• _Written request_: Copy the data below word for word, keeping every line in its original order and form.

-- Begin Recorded data --

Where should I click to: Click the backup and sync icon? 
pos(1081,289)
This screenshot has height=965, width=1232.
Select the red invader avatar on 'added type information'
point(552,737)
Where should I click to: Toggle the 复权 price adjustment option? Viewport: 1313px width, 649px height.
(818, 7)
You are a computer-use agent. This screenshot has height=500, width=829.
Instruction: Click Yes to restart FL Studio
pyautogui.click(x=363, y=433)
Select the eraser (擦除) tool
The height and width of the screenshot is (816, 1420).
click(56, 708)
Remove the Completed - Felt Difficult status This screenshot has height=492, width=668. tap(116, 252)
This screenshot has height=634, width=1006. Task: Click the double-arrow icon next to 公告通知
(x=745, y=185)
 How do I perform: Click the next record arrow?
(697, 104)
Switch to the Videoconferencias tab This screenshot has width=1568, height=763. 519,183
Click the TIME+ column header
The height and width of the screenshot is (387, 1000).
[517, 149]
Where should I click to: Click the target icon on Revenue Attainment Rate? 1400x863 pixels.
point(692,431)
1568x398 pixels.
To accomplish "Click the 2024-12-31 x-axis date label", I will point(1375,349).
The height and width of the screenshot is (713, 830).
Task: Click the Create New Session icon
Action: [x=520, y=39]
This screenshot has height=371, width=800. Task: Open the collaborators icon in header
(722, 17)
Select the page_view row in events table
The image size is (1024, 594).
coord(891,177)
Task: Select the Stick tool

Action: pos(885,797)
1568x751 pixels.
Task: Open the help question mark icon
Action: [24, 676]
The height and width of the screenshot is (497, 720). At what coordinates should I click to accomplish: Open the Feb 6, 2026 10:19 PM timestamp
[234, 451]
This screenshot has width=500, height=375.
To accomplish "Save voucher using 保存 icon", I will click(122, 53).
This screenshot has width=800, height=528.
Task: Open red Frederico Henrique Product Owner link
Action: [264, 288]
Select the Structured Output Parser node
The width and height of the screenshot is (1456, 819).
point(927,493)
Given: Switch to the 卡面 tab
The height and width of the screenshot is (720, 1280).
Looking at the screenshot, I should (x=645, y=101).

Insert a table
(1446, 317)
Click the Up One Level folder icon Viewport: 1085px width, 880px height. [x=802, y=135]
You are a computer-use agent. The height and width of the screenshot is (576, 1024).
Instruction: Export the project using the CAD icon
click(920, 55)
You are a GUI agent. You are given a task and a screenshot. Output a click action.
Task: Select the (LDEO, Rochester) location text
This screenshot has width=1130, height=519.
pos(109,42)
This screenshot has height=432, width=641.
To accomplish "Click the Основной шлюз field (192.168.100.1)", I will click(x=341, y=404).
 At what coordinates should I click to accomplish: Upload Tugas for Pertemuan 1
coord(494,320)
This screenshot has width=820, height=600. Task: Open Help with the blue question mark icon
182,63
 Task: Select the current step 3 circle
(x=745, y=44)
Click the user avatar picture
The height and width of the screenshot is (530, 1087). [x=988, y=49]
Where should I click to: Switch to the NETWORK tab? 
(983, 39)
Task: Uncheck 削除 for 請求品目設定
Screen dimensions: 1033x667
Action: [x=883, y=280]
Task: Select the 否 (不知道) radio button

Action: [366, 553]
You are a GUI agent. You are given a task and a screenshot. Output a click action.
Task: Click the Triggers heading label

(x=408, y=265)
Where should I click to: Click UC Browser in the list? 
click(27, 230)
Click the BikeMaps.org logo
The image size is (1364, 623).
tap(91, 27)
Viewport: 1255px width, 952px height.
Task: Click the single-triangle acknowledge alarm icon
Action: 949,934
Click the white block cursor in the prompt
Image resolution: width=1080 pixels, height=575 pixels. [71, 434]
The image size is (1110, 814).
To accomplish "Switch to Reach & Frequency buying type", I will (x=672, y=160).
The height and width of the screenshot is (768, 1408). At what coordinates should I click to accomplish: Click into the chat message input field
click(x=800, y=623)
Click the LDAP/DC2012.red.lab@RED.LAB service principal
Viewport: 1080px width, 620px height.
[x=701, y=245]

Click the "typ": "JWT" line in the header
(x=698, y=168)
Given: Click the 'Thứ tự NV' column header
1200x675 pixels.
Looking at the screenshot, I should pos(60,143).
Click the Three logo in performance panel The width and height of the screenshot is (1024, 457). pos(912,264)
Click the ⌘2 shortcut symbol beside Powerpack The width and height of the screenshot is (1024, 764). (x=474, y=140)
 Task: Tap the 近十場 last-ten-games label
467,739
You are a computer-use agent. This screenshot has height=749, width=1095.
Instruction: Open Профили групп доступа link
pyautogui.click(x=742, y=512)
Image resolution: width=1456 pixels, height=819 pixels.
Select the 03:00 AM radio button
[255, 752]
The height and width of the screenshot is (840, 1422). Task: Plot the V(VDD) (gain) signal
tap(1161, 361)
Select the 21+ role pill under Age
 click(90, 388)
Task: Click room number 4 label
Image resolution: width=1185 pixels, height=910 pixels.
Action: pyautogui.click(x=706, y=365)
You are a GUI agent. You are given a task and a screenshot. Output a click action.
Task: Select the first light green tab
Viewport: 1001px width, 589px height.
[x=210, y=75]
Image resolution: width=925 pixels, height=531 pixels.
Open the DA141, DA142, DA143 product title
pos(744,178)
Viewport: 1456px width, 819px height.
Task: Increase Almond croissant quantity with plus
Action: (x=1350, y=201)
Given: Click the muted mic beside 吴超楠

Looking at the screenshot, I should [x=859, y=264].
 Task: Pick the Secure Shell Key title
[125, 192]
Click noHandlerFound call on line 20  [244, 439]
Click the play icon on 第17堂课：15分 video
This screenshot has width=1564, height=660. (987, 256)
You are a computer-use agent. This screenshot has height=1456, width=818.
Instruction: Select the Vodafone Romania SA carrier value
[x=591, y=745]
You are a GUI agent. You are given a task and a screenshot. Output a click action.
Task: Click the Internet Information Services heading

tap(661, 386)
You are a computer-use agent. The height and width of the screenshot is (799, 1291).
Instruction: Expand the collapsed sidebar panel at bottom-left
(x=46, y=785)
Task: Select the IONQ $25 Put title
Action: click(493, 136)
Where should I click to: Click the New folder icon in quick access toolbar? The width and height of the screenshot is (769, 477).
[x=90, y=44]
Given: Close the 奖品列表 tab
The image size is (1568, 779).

-- End Recorded data --

• _Task solution_:
Where should I click to: Click the backup and sync icon? 
pos(1081,289)
This screenshot has height=965, width=1232.
Select the red invader avatar on 'added type information'
point(552,737)
Where should I click to: Toggle the 复权 price adjustment option? Viewport: 1313px width, 649px height.
(818, 7)
You are a computer-use agent. This screenshot has height=500, width=829.
Instruction: Click Yes to restart FL Studio
pyautogui.click(x=363, y=433)
Select the eraser (擦除) tool
The height and width of the screenshot is (816, 1420).
click(56, 708)
Remove the Completed - Felt Difficult status This screenshot has height=492, width=668. tap(116, 252)
This screenshot has height=634, width=1006. Task: Click the double-arrow icon next to 公告通知
(x=745, y=185)
 How do I perform: Click the next record arrow?
(697, 104)
Switch to the Videoconferencias tab This screenshot has width=1568, height=763. 519,183
Click the TIME+ column header
The height and width of the screenshot is (387, 1000).
[517, 149]
Where should I click to: Click the target icon on Revenue Attainment Rate? 1400x863 pixels.
point(692,431)
1568x398 pixels.
To accomplish "Click the 2024-12-31 x-axis date label", I will point(1375,349).
The height and width of the screenshot is (713, 830).
Task: Click the Create New Session icon
Action: [x=520, y=39]
This screenshot has height=371, width=800. Task: Open the collaborators icon in header
(722, 17)
Select the page_view row in events table
The image size is (1024, 594).
coord(891,177)
Task: Select the Stick tool

Action: pos(885,797)
1568x751 pixels.
Task: Open the help question mark icon
Action: [24, 676]
The height and width of the screenshot is (497, 720). At what coordinates should I click to accomplish: Open the Feb 6, 2026 10:19 PM timestamp
[234, 451]
This screenshot has width=500, height=375.
To accomplish "Save voucher using 保存 icon", I will click(122, 53).
This screenshot has width=800, height=528.
Task: Open red Frederico Henrique Product Owner link
Action: [264, 288]
Select the Structured Output Parser node
The width and height of the screenshot is (1456, 819).
point(927,493)
Given: Switch to the 卡面 tab
The height and width of the screenshot is (720, 1280).
Looking at the screenshot, I should (x=645, y=101).

Insert a table
(1446, 317)
Click the Up One Level folder icon Viewport: 1085px width, 880px height. [x=802, y=135]
You are a computer-use agent. The height and width of the screenshot is (576, 1024).
Instruction: Export the project using the CAD icon
click(920, 55)
You are a GUI agent. You are given a task and a screenshot. Output a click action.
Task: Select the (LDEO, Rochester) location text
This screenshot has width=1130, height=519.
pos(109,42)
This screenshot has height=432, width=641.
To accomplish "Click the Основной шлюз field (192.168.100.1)", I will click(x=341, y=404).
 At what coordinates should I click to accomplish: Upload Tugas for Pertemuan 1
coord(494,320)
This screenshot has width=820, height=600. Task: Open Help with the blue question mark icon
182,63
 Task: Select the current step 3 circle
(x=745, y=44)
Click the user avatar picture
The height and width of the screenshot is (530, 1087). [x=988, y=49]
Where should I click to: Switch to the NETWORK tab? 
(983, 39)
Task: Uncheck 削除 for 請求品目設定
Screen dimensions: 1033x667
Action: [x=883, y=280]
Task: Select the 否 (不知道) radio button

Action: [366, 553]
You are a GUI agent. You are given a task and a screenshot. Output a click action.
Task: Click the Triggers heading label

(x=408, y=265)
Where should I click to: Click UC Browser in the list? 
click(27, 230)
Click the BikeMaps.org logo
The image size is (1364, 623).
tap(91, 27)
Viewport: 1255px width, 952px height.
Task: Click the single-triangle acknowledge alarm icon
Action: 949,934
Click the white block cursor in the prompt
Image resolution: width=1080 pixels, height=575 pixels. [71, 434]
The image size is (1110, 814).
To accomplish "Switch to Reach & Frequency buying type", I will (x=672, y=160).
The height and width of the screenshot is (768, 1408). At what coordinates should I click to accomplish: Click into the chat message input field
click(x=800, y=623)
Click the LDAP/DC2012.red.lab@RED.LAB service principal
Viewport: 1080px width, 620px height.
[x=701, y=245]

Click the "typ": "JWT" line in the header
(x=698, y=168)
Given: Click the 'Thứ tự NV' column header
1200x675 pixels.
Looking at the screenshot, I should pos(60,143).
Click the Three logo in performance panel The width and height of the screenshot is (1024, 457). pos(912,264)
Click the ⌘2 shortcut symbol beside Powerpack The width and height of the screenshot is (1024, 764). (x=474, y=140)
 Task: Tap the 近十場 last-ten-games label
467,739
You are a computer-use agent. This screenshot has height=749, width=1095.
Instruction: Open Профили групп доступа link
pyautogui.click(x=742, y=512)
Image resolution: width=1456 pixels, height=819 pixels.
Select the 03:00 AM radio button
[255, 752]
The height and width of the screenshot is (840, 1422). Task: Plot the V(VDD) (gain) signal
tap(1161, 361)
Select the 21+ role pill under Age
 click(90, 388)
Task: Click room number 4 label
Image resolution: width=1185 pixels, height=910 pixels.
Action: pyautogui.click(x=706, y=365)
You are a GUI agent. You are given a task and a screenshot. Output a click action.
Task: Select the first light green tab
Viewport: 1001px width, 589px height.
[x=210, y=75]
Image resolution: width=925 pixels, height=531 pixels.
Open the DA141, DA142, DA143 product title
pos(744,178)
Viewport: 1456px width, 819px height.
Task: Increase Almond croissant quantity with plus
Action: (x=1350, y=201)
Given: Click the muted mic beside 吴超楠

Looking at the screenshot, I should [x=859, y=264].
 Task: Pick the Secure Shell Key title
[125, 192]
Click noHandlerFound call on line 20  [244, 439]
Click the play icon on 第17堂课：15分 video
This screenshot has width=1564, height=660. (987, 256)
You are a computer-use agent. This screenshot has height=1456, width=818.
Instruction: Select the Vodafone Romania SA carrier value
[x=591, y=745]
You are a GUI agent. You are given a task and a screenshot. Output a click action.
Task: Click the Internet Information Services heading

tap(661, 386)
You are a computer-use agent. The height and width of the screenshot is (799, 1291).
Instruction: Expand the collapsed sidebar panel at bottom-left
(x=46, y=785)
Task: Select the IONQ $25 Put title
Action: click(493, 136)
Where should I click to: Click the New folder icon in quick access toolbar? The width and height of the screenshot is (769, 477).
[x=90, y=44]
Given: Close the 奖品列表 tab
The image size is (1568, 779).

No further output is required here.